Security & Credentials
Tabularis follows a strict security principle: secrets never touch disk in plain text. All passwords, API keys, and passphrases are stored exclusively in your operating system's native keychain. Non-sensitive metadata (hostnames, ports, usernames) is stored in JSON config files.
Keychain Backends
| OS | Keychain | Notes |
|---|---|---|
| macOS | Keychain Access | Managed via the security CLI or Keychain Access app |
| Windows | Credential Manager | Stored under "Generic Credentials" |
| Linux | libsecret (GNOME Keyring / KWallet) | Requires a running secret service (most desktop environments include one) |
Tabularis uses the keyring Rust crate, which abstracts across all three platforms.
What Is Stored Where
In the OS Keychain (encrypted)
| Secret | Keychain key format |
|---|---|
| Database password | {connection_id}:db |
| SSH password | {connection_id}:ssh |
| SSH key passphrase | {connection_id}:ssh_passphrase |
| AI provider API key | ai_key:{provider} |
The keychain service name is tabularis for all entries.
On Disk (plain JSON, non-sensitive)
| File | Content |
|---|---|
connections.json |
Connection profiles: name, host, port, username, driver, SSH profile reference |
ssh_connections.json |
SSH profiles: host, port, username, key file path |
config.json |
App preferences, theme, editor settings |
saved_queries/meta.json |
Saved query metadata |
These files live in the app config directory:
- Linux:
~/.config/dev.tabularis.app - macOS:
~/Library/Application Support/dev.tabularis.app - Windows:
%APPDATA%\dev.tabularis.app
Credential Cache
To avoid hitting the OS keychain on every database operation, Tabularis maintains an in-memory credential cache. The cache uses a simple HashMap protected by a Mutex with four buckets: database passwords, SSH passwords, SSH passphrases, and AI keys.
Key behaviors:
- Read-through: on cache miss, the keychain is queried and the result is cached (including misses, stored as
Absentto prevent repeated lookups). - Write-through: when you save a password, both the keychain and the cache are updated atomically.
- Invalidation: when you delete a connection, the corresponding cache entry and keychain entry are both removed.
- The cache lives only in process memory — it is never written to disk and is cleared when Tabularis exits.
"Save in Keychain" Toggle
When creating or editing a connection, the Save in keychain checkbox controls persistence:
- Checked — the password is stored in the OS keychain and loaded automatically on next launch.
- Unchecked — the password is held in the in-memory cache for the current session only. After you quit Tabularis, the password is gone.

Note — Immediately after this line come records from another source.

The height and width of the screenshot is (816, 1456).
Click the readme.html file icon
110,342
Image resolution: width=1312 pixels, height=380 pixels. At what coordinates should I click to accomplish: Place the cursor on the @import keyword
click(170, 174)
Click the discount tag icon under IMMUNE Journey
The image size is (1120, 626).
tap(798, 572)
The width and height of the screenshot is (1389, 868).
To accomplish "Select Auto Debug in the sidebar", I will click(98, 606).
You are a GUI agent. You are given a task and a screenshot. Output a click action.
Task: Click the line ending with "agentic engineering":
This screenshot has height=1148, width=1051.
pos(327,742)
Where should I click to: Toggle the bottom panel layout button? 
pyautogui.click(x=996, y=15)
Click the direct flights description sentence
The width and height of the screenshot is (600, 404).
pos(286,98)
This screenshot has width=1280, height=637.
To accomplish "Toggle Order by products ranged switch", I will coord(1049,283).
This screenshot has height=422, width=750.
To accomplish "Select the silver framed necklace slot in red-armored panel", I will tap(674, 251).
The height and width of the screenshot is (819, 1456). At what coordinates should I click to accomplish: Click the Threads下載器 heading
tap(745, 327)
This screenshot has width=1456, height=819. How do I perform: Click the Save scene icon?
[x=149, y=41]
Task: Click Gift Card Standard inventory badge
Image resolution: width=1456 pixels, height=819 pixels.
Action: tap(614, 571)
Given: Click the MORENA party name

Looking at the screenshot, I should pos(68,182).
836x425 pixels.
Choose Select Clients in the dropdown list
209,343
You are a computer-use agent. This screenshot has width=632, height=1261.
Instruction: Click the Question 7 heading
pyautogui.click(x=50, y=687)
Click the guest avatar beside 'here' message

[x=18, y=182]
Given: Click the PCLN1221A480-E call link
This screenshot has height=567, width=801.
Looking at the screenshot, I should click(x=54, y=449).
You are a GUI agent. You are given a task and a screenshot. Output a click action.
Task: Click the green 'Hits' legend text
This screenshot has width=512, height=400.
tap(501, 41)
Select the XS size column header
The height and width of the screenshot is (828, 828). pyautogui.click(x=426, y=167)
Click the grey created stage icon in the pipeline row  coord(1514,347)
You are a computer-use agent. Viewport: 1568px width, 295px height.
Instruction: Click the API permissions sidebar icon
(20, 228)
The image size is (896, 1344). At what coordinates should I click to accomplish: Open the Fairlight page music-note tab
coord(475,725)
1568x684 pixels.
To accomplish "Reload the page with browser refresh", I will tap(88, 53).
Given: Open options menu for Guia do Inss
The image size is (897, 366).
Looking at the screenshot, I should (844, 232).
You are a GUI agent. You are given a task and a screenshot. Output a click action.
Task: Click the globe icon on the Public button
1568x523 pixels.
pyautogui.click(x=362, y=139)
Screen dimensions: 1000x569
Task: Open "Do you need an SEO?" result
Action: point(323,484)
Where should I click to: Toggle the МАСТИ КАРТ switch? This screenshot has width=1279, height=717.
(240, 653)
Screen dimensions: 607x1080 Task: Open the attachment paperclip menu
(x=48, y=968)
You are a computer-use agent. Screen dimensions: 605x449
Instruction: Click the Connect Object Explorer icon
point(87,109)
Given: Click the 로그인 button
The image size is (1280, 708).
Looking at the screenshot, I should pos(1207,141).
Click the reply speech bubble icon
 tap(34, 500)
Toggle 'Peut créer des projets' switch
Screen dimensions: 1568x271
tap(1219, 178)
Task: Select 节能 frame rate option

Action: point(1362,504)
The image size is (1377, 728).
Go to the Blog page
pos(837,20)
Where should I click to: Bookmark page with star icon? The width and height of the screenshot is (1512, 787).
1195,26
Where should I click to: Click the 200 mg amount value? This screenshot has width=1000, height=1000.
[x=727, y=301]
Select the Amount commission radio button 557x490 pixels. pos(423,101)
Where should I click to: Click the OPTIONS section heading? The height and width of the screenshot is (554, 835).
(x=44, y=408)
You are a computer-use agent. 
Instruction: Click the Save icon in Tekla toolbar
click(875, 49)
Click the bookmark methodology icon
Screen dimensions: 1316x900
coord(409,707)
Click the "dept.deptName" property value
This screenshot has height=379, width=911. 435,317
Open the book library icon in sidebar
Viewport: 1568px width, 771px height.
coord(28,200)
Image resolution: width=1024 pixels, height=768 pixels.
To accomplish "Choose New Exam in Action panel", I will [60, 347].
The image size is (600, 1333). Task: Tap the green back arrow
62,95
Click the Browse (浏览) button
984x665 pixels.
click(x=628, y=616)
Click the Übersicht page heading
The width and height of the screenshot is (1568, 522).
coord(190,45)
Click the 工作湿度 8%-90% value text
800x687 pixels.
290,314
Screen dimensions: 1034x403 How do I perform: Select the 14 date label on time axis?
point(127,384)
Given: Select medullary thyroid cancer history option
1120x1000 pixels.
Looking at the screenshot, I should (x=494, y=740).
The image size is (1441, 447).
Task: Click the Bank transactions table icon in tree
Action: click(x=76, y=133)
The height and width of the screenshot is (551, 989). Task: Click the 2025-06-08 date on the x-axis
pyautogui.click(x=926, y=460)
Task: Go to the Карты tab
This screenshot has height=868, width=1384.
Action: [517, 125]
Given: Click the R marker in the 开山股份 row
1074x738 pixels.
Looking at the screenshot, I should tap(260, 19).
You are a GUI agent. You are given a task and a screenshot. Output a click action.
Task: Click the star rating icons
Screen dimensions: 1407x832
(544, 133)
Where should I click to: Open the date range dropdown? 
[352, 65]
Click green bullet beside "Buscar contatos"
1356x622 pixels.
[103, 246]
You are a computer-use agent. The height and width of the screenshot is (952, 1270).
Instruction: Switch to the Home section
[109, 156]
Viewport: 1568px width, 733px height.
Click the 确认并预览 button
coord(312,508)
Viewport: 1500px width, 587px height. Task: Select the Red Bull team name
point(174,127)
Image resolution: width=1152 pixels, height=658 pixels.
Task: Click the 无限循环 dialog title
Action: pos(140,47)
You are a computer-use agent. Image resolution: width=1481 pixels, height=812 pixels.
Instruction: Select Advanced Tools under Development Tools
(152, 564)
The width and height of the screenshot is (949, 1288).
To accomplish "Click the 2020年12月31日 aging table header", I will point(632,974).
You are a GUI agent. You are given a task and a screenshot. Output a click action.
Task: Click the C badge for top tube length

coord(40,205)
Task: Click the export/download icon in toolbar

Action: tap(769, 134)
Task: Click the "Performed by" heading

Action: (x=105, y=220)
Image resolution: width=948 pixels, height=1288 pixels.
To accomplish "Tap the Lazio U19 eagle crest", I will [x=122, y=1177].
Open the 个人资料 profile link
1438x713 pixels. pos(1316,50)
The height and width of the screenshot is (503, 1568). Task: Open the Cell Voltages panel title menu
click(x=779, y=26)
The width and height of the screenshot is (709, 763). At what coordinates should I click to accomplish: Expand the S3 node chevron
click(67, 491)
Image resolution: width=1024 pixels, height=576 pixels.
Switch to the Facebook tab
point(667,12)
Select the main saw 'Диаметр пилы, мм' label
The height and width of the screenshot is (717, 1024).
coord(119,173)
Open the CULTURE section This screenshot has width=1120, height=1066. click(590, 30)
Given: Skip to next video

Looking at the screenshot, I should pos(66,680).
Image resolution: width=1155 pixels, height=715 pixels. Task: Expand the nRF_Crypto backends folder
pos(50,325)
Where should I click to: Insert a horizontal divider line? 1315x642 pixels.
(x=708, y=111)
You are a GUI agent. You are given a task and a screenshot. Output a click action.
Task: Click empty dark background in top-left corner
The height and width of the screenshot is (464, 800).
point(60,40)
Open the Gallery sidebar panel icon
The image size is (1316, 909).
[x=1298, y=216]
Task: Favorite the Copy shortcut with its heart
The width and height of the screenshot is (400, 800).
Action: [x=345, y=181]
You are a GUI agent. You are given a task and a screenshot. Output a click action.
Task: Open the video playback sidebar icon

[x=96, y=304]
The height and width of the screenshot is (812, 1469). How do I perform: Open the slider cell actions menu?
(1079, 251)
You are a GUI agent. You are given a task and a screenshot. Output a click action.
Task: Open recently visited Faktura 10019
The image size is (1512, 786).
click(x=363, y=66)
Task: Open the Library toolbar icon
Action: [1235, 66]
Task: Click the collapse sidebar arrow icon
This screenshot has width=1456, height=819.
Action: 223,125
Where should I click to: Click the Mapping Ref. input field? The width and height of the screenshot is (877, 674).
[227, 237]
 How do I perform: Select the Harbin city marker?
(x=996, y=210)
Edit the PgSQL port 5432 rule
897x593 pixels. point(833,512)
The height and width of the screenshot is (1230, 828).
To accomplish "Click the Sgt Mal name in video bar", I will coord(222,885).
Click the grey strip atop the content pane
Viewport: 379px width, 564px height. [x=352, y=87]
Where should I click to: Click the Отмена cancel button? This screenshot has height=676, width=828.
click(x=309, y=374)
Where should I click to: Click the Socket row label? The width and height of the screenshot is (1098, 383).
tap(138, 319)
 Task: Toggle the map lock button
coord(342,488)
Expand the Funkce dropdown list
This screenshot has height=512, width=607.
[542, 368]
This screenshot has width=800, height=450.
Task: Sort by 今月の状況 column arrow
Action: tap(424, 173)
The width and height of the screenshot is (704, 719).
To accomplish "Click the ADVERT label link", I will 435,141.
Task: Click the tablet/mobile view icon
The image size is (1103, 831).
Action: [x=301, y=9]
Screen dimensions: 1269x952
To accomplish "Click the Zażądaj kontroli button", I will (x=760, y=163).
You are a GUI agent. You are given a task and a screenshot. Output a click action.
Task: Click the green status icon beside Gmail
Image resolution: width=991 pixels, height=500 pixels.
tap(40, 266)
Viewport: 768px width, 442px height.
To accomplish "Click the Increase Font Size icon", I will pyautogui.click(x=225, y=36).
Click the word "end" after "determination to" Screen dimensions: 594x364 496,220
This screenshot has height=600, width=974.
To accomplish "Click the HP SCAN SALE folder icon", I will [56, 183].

This applies to database passwords, SSH passwords, and SSH key passphrases.
Inspecting Keychain Entries
macOS
security find-generic-password -s "tabularis" -a "<connection_id>:db" -w
Linux (secret-tool)
secret-tool lookup service tabularis username "<connection_id>:db"
Windows
Open Credential Manager → Windows Credentials and search for entries with tabularis in the service name.
Deleting Credentials
When you delete a connection in Tabularis, the associated keychain entries are automatically removed. To manually clean up orphaned entries, use the OS-specific commands above to find and delete them.
AI API Keys
AI provider keys (OpenAI, Anthropic, OpenRouter, Ollama) follow the same keychain pattern. The key format is ai_key:<provider>, where provider is one of openai, anthropic, openrouter, custom-openai. Ollama runs locally and typically does not require an API key.
Re-enter an API key from Settings → AI if it stops working — the old keychain entry is overwritten in place.
Read-Only Mode
For an additional layer of protection, enable Read-Only Mode on any connection. Tabularis parses the SQL AST before execution and blocks INSERT, UPDATE, DELETE, DROP, TRUNCATE, CREATE, and ALTER statements at the client level. See Connection Management for details.